[start of Data supplied]

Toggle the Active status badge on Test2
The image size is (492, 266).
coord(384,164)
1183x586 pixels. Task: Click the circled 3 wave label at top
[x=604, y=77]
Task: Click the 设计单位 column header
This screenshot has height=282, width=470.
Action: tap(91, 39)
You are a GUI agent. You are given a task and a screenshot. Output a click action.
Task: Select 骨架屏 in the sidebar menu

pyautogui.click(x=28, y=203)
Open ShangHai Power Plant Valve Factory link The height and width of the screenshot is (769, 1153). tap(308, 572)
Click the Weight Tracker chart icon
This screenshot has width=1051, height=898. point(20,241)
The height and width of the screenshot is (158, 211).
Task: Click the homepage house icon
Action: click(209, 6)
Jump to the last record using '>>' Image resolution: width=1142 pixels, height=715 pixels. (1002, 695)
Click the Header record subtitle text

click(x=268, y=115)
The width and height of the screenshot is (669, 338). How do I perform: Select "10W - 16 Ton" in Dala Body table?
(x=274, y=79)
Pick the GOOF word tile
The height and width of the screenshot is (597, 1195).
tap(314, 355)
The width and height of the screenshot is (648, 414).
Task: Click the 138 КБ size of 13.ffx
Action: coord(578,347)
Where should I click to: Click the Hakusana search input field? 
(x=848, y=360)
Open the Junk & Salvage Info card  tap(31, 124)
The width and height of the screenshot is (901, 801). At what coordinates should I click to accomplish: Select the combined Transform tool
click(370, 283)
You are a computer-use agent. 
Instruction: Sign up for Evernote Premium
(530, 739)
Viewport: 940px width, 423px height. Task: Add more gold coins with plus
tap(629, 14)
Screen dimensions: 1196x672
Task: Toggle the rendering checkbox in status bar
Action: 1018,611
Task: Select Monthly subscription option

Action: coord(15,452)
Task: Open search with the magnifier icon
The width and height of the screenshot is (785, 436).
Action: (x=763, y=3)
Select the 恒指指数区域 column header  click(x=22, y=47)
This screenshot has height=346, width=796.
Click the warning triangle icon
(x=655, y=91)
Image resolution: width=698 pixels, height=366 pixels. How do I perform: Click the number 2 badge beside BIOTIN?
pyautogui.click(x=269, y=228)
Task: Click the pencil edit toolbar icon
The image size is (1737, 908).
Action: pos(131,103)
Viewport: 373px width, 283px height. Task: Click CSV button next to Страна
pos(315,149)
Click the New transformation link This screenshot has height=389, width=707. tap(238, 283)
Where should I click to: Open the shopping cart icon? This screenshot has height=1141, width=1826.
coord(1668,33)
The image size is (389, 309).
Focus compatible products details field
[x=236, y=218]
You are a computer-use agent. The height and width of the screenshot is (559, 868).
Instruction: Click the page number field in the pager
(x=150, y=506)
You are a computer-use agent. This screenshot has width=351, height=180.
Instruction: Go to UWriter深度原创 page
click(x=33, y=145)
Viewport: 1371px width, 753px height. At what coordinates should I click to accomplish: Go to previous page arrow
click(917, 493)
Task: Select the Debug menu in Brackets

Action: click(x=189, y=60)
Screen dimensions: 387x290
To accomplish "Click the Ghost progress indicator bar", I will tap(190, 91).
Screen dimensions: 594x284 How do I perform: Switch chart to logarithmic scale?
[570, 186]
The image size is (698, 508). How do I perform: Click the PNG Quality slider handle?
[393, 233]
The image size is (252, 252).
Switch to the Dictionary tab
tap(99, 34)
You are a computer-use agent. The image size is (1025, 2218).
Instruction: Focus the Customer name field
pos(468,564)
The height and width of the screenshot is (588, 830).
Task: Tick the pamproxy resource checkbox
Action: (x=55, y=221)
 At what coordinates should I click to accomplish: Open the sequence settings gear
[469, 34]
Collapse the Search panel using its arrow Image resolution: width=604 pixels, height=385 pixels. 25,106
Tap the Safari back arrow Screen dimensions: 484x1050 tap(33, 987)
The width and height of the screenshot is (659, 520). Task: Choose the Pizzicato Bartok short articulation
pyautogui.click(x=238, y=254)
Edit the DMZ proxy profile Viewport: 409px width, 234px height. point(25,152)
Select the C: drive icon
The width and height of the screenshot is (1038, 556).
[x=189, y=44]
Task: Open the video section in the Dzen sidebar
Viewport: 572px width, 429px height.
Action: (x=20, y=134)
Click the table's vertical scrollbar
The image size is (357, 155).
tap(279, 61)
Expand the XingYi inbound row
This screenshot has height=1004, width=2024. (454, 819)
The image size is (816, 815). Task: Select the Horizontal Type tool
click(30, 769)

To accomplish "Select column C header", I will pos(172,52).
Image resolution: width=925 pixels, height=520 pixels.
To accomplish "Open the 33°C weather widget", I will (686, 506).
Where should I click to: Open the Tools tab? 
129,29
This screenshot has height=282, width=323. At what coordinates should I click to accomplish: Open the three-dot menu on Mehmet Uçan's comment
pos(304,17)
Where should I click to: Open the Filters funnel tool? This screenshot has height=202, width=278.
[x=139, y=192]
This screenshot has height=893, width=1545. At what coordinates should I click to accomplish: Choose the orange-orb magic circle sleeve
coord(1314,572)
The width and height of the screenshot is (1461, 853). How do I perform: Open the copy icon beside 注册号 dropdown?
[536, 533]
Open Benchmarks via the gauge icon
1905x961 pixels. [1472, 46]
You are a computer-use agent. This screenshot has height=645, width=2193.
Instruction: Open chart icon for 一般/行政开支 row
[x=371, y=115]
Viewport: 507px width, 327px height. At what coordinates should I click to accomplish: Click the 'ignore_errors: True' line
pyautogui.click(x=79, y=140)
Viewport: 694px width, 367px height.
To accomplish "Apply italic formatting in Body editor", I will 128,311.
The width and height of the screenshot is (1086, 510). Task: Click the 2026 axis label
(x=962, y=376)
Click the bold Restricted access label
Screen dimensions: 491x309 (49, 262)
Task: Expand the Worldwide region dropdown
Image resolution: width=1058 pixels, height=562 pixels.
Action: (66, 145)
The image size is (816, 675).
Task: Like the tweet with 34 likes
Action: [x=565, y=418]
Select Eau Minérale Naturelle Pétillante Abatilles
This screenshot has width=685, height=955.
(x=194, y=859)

[end of Data supplied]

- **To be done**:
Please format these lines as a numbered list, leaving out the blank lines and covering all of the records above.

- **Response below**:
1. Toggle the Active status badge on Test2
2. The image size is (492, 266).
3. coord(384,164)
4. 1183x586 pixels. Task: Click the circled 3 wave label at top
5. [x=604, y=77]
6. Task: Click the 设计单位 column header
7. This screenshot has height=282, width=470.
8. Action: tap(91, 39)
9. You are a GUI agent. You are given a task and a screenshot. Output a click action.
10. Task: Select 骨架屏 in the sidebar menu
11. pyautogui.click(x=28, y=203)
12. Open ShangHai Power Plant Valve Factory link The height and width of the screenshot is (769, 1153). tap(308, 572)
13. Click the Weight Tracker chart icon
14. This screenshot has width=1051, height=898. point(20,241)
15. The height and width of the screenshot is (158, 211).
16. Task: Click the homepage house icon
17. Action: click(209, 6)
18. Jump to the last record using '>>' Image resolution: width=1142 pixels, height=715 pixels. (1002, 695)
19. Click the Header record subtitle text
20. click(x=268, y=115)
21. The width and height of the screenshot is (669, 338). How do I perform: Select "10W - 16 Ton" in Dala Body table?
22. (x=274, y=79)
23. Pick the GOOF word tile
24. The height and width of the screenshot is (597, 1195).
25. tap(314, 355)
26. The width and height of the screenshot is (648, 414).
27. Task: Click the 138 КБ size of 13.ffx
28. Action: coord(578,347)
29. Where should I click to: Click the Hakusana search input field? 
30. (x=848, y=360)
31. Open the Junk & Salvage Info card  tap(31, 124)
32. The width and height of the screenshot is (901, 801). At what coordinates should I click to accomplish: Select the combined Transform tool
33. click(370, 283)
34. You are a computer-use agent. 
35. Instruction: Sign up for Evernote Premium
36. (530, 739)
37. Viewport: 940px width, 423px height. Task: Add more gold coins with plus
38. tap(629, 14)
39. Screen dimensions: 1196x672
40. Task: Toggle the rendering checkbox in status bar
41. Action: 1018,611
42. Task: Select Monthly subscription option
43. Action: coord(15,452)
44. Task: Open search with the magnifier icon
45. The width and height of the screenshot is (785, 436).
46. Action: (x=763, y=3)
47. Select the 恒指指数区域 column header  click(x=22, y=47)
48. This screenshot has height=346, width=796.
49. Click the warning triangle icon
50. (x=655, y=91)
51. Image resolution: width=698 pixels, height=366 pixels. How do I perform: Click the number 2 badge beside BIOTIN?
52. pyautogui.click(x=269, y=228)
53. Task: Click the pencil edit toolbar icon
54. The image size is (1737, 908).
55. Action: pos(131,103)
56. Viewport: 373px width, 283px height. Task: Click CSV button next to Страна
57. pos(315,149)
58. Click the New transformation link This screenshot has height=389, width=707. tap(238, 283)
59. Where should I click to: Open the shopping cart icon? This screenshot has height=1141, width=1826.
60. coord(1668,33)
61. The image size is (389, 309).
62. Focus compatible products details field
63. [x=236, y=218]
64. You are a computer-use agent. The height and width of the screenshot is (559, 868).
65. Instruction: Click the page number field in the pager
66. (x=150, y=506)
67. You are a computer-use agent. This screenshot has width=351, height=180.
68. Instruction: Go to UWriter深度原创 page
69. click(x=33, y=145)
70. Viewport: 1371px width, 753px height. At what coordinates should I click to accomplish: Go to previous page arrow
71. click(917, 493)
72. Task: Select the Debug menu in Brackets
73. Action: click(x=189, y=60)
74. Screen dimensions: 387x290
75. To accomplish "Click the Ghost progress indicator bar", I will tap(190, 91).
76. Screen dimensions: 594x284 How do I perform: Switch chart to logarithmic scale?
77. [570, 186]
78. The image size is (698, 508). How do I perform: Click the PNG Quality slider handle?
79. [393, 233]
80. The image size is (252, 252).
81. Switch to the Dictionary tab
82. tap(99, 34)
83. You are a computer-use agent. The image size is (1025, 2218).
84. Instruction: Focus the Customer name field
85. pos(468,564)
86. The height and width of the screenshot is (588, 830).
87. Task: Tick the pamproxy resource checkbox
88. Action: (x=55, y=221)
89.  At what coordinates should I click to accomplish: Open the sequence settings gear
90. [469, 34]
91. Collapse the Search panel using its arrow Image resolution: width=604 pixels, height=385 pixels. 25,106
92. Tap the Safari back arrow Screen dimensions: 484x1050 tap(33, 987)
93. The width and height of the screenshot is (659, 520). Task: Choose the Pizzicato Bartok short articulation
94. pyautogui.click(x=238, y=254)
95. Edit the DMZ proxy profile Viewport: 409px width, 234px height. point(25,152)
96. Select the C: drive icon
97. The width and height of the screenshot is (1038, 556).
98. [x=189, y=44]
99. Task: Open the video section in the Dzen sidebar
100. Viewport: 572px width, 429px height.
101. Action: (x=20, y=134)
102. Click the table's vertical scrollbar
103. The image size is (357, 155).
104. tap(279, 61)
105. Expand the XingYi inbound row
106. This screenshot has height=1004, width=2024. (454, 819)
107. The image size is (816, 815). Task: Select the Horizontal Type tool
108. click(30, 769)
109. To accomplish "Select column C header", I will pos(172,52).
110. Image resolution: width=925 pixels, height=520 pixels.
111. To accomplish "Open the 33°C weather widget", I will (686, 506).
112. Where should I click to: Open the Tools tab? 
113. 129,29
114. This screenshot has height=282, width=323. At what coordinates should I click to accomplish: Open the three-dot menu on Mehmet Uçan's comment
115. pos(304,17)
116. Where should I click to: Open the Filters funnel tool? This screenshot has height=202, width=278.
117. [x=139, y=192]
118. This screenshot has height=893, width=1545. At what coordinates should I click to accomplish: Choose the orange-orb magic circle sleeve
119. coord(1314,572)
120. The width and height of the screenshot is (1461, 853). How do I perform: Open the copy icon beside 注册号 dropdown?
121. [536, 533]
122. Open Benchmarks via the gauge icon
123. 1905x961 pixels. [1472, 46]
124. You are a computer-use agent. This screenshot has height=645, width=2193.
125. Instruction: Open chart icon for 一般/行政开支 row
126. [x=371, y=115]
127. Viewport: 507px width, 327px height. At what coordinates should I click to accomplish: Click the 'ignore_errors: True' line
128. pyautogui.click(x=79, y=140)
129. Viewport: 694px width, 367px height.
130. To accomplish "Apply italic formatting in Body editor", I will 128,311.
131. The width and height of the screenshot is (1086, 510). Task: Click the 2026 axis label
132. (x=962, y=376)
133. Click the bold Restricted access label
134. Screen dimensions: 491x309 (49, 262)
135. Task: Expand the Worldwide region dropdown
136. Image resolution: width=1058 pixels, height=562 pixels.
137. Action: (66, 145)
138. The image size is (816, 675).
139. Task: Like the tweet with 34 likes
140. Action: [x=565, y=418]
141. Select Eau Minérale Naturelle Pétillante Abatilles
142. This screenshot has width=685, height=955.
143. (x=194, y=859)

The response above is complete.